At the city level, for instance, the stormwater and wastewater issue is tremendous. More than 45 percent of Baltimore is covered by asphalt and other impermeable surfaces, producing flooding and sewage backups. The runoff ultimately flows into local waterways, including the Chesapeake Bay. And climate change has made precipitation 24% greater than it was in the 1980s.

“And this is affecting a lot of rural homes in the city, the basement flooding from sewage backups,” Zaitchik said, “That’s a major health issue that disproportionately affects poor people.”

As a stressor, he said, climate change disproportionately affects communities where people of color live.

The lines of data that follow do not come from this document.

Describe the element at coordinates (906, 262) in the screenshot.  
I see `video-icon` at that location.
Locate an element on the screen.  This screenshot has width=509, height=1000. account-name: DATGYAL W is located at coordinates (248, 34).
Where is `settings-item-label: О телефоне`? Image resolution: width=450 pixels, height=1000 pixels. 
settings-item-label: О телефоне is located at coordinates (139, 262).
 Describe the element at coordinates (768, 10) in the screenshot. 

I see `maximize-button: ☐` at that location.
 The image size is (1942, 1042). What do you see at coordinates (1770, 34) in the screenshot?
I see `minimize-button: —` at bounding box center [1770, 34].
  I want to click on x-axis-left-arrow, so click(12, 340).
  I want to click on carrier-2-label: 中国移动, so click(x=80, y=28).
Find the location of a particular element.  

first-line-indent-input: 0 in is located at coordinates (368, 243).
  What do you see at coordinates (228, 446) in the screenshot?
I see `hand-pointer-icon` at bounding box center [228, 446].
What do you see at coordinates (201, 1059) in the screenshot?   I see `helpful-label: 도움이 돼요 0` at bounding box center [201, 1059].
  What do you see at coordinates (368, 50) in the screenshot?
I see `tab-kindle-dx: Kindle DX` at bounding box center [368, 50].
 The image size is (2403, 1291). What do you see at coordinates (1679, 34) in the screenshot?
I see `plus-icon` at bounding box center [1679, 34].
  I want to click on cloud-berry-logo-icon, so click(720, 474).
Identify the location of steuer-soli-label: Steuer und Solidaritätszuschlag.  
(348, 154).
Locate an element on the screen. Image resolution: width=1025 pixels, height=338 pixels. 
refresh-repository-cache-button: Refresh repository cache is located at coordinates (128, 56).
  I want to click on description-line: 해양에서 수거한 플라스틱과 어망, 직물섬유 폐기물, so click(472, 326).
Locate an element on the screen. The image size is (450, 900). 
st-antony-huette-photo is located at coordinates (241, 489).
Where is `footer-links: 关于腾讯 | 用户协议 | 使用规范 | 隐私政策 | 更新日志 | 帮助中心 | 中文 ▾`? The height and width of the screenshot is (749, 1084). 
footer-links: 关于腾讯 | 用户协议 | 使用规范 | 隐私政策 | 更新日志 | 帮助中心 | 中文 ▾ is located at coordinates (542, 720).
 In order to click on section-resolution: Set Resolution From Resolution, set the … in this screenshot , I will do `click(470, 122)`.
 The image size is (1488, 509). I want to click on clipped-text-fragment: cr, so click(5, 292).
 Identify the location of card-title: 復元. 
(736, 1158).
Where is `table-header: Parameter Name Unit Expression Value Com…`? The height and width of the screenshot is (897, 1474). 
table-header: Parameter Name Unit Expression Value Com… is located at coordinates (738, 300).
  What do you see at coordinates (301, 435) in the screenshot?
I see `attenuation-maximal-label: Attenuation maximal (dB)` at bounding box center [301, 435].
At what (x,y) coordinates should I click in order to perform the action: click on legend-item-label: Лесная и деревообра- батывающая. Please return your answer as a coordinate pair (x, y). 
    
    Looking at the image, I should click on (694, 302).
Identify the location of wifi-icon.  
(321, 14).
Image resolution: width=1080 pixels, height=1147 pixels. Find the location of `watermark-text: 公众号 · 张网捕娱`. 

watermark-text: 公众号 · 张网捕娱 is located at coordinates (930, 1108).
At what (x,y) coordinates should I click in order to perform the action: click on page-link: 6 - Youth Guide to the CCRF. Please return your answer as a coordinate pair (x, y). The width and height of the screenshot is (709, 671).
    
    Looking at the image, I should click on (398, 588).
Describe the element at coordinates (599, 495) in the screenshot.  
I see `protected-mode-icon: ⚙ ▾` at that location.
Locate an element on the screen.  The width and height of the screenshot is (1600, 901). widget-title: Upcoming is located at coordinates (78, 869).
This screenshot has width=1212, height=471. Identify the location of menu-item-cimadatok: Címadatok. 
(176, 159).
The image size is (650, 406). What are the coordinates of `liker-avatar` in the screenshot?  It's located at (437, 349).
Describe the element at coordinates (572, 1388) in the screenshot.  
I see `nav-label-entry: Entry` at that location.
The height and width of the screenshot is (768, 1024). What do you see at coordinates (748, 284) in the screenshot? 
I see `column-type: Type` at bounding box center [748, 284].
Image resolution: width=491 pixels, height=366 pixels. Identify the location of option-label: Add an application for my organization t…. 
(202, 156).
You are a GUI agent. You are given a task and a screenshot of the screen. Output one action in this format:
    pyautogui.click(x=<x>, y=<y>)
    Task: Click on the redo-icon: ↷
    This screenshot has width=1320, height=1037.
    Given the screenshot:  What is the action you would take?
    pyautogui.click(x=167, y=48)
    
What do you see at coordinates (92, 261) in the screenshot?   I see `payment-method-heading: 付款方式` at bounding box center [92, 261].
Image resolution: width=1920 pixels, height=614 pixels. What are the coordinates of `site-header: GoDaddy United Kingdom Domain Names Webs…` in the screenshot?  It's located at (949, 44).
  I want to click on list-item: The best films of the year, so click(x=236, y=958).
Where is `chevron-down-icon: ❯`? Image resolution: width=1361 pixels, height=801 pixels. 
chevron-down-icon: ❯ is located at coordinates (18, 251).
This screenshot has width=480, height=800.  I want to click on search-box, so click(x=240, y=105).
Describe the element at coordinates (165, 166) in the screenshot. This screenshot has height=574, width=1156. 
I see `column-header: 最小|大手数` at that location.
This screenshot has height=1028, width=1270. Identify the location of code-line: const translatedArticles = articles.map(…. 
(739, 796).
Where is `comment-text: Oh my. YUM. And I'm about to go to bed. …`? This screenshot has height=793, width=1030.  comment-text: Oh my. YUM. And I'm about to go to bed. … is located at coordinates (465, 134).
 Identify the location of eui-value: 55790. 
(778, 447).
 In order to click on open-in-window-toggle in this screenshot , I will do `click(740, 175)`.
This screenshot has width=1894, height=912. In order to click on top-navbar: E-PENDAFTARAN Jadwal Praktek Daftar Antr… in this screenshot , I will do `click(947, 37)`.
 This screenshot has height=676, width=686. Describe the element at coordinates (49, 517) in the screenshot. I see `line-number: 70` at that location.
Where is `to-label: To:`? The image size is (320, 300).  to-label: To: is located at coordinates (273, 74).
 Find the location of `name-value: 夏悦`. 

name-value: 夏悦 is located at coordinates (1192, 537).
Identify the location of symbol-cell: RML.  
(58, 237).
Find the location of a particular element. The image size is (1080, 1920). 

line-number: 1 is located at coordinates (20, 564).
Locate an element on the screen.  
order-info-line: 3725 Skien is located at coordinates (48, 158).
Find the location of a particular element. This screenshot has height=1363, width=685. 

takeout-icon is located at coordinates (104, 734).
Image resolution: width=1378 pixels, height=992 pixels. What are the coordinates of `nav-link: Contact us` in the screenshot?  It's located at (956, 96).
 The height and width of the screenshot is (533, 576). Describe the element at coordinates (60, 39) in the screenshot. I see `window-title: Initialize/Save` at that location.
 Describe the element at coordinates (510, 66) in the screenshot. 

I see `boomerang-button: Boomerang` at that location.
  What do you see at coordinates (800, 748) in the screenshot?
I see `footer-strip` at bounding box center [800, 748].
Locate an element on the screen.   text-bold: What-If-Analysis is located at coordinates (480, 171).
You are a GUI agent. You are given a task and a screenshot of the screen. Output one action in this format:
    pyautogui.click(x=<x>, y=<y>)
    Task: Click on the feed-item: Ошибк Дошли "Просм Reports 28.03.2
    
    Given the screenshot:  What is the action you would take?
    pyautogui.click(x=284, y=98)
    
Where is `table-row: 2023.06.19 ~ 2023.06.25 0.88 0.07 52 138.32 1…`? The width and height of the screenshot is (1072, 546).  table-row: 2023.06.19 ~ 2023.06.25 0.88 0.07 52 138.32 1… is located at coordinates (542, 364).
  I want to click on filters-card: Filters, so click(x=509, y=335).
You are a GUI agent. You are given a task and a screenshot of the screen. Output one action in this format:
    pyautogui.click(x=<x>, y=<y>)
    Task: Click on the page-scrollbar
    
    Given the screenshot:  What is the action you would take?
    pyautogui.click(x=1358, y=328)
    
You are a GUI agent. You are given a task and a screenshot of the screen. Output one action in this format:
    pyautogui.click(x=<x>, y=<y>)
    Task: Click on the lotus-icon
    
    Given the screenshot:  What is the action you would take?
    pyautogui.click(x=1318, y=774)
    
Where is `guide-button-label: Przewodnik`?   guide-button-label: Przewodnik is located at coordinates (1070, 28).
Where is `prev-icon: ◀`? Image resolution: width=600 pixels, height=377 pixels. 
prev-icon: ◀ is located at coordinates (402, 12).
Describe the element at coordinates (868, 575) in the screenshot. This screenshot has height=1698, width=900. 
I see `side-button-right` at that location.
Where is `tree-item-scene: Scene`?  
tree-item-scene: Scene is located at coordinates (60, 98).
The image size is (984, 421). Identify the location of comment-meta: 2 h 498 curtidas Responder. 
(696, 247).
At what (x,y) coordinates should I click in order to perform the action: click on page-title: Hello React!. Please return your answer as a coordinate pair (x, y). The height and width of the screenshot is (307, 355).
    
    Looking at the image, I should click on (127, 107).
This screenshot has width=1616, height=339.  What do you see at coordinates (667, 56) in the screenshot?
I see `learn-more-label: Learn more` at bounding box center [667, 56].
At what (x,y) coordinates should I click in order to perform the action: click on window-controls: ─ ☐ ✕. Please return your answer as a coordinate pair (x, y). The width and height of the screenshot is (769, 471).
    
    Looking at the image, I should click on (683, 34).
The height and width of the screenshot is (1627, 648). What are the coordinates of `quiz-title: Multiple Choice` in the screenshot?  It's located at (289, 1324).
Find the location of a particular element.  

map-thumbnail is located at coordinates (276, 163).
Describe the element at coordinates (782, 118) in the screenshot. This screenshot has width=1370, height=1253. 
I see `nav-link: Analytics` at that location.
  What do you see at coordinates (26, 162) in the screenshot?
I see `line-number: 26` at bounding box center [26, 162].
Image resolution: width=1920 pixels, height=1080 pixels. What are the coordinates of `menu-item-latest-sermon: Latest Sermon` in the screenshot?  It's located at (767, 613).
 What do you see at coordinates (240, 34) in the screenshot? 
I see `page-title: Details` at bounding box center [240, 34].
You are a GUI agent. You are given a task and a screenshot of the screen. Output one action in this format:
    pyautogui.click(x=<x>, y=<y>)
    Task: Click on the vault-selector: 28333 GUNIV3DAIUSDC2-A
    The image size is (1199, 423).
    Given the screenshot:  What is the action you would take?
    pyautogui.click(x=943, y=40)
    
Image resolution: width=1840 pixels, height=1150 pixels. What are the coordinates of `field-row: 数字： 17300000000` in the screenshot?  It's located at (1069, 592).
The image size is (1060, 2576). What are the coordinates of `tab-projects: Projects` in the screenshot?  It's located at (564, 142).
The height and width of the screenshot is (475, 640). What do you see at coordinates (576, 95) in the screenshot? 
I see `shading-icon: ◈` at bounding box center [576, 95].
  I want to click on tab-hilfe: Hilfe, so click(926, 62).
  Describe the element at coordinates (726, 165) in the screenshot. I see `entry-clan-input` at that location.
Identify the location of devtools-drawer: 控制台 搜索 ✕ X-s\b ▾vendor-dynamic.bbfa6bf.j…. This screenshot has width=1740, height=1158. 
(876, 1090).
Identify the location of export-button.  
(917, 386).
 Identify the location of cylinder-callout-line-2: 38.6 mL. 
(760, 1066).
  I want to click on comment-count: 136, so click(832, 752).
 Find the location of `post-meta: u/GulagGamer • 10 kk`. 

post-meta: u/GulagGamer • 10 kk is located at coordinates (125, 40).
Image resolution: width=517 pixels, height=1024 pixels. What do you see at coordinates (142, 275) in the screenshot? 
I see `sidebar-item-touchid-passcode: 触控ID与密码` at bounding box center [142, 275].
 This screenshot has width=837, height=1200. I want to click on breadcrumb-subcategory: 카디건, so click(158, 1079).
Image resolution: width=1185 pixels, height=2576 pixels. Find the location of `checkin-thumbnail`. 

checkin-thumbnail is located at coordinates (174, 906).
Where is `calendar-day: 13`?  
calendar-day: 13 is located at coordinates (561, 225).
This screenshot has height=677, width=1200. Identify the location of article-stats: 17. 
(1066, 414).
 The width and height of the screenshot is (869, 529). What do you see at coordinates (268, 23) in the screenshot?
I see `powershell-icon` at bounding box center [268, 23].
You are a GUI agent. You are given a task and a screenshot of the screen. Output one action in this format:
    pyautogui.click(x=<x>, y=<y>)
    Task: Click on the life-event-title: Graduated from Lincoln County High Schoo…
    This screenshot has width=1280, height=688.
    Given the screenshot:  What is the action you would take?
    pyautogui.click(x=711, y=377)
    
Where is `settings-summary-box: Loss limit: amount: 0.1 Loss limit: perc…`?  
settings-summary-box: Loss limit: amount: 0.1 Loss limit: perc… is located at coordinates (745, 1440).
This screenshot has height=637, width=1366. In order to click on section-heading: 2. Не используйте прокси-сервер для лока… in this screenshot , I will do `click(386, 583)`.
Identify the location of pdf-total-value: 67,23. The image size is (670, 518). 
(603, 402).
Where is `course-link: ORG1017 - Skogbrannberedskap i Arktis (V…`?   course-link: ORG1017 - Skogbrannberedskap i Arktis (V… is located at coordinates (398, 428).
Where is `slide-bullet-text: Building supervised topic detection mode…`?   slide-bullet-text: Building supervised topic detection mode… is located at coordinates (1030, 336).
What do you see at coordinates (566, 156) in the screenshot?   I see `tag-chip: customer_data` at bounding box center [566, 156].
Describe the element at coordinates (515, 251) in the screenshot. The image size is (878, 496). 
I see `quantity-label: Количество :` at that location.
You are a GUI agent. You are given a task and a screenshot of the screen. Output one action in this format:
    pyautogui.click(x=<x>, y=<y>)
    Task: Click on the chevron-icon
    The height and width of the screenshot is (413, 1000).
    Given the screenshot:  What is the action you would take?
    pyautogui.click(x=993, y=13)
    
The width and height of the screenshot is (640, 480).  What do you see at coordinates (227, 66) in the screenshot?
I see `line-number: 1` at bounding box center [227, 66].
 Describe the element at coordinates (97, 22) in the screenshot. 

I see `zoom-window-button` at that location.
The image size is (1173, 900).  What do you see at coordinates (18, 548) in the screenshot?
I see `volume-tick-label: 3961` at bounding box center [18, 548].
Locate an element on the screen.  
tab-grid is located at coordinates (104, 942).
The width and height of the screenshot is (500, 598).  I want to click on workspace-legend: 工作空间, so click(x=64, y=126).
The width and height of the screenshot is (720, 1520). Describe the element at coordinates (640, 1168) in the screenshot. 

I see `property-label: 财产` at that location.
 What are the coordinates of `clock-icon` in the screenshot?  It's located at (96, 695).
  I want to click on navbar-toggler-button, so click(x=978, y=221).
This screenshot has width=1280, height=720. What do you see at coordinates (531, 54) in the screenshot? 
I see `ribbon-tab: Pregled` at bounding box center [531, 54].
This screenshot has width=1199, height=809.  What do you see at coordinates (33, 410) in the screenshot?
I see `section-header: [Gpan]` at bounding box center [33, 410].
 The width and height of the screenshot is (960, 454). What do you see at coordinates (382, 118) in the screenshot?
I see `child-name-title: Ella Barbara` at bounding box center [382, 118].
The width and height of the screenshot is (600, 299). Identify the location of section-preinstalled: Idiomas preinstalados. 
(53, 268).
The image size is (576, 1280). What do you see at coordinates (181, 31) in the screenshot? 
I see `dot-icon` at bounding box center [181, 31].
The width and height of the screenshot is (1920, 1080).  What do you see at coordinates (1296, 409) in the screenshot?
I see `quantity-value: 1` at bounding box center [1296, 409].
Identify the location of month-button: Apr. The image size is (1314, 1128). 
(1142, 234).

“In Baltimore, we see that in the relationship between hot conditions and violence, and in the distribution of flooding during heavy rain events,” he said. “In the long run, climate change will affect Baltimore in other ways as well, as storm surge gets worse and longer warm seasons cause ecological change. Those impacts will likely be substantial and will affect many different communities.”

Aman Azhar is a Washington, D.C.-based journalist who covers environmental justice for Inside Climate News with a focus on the Baltimore-Maryland area.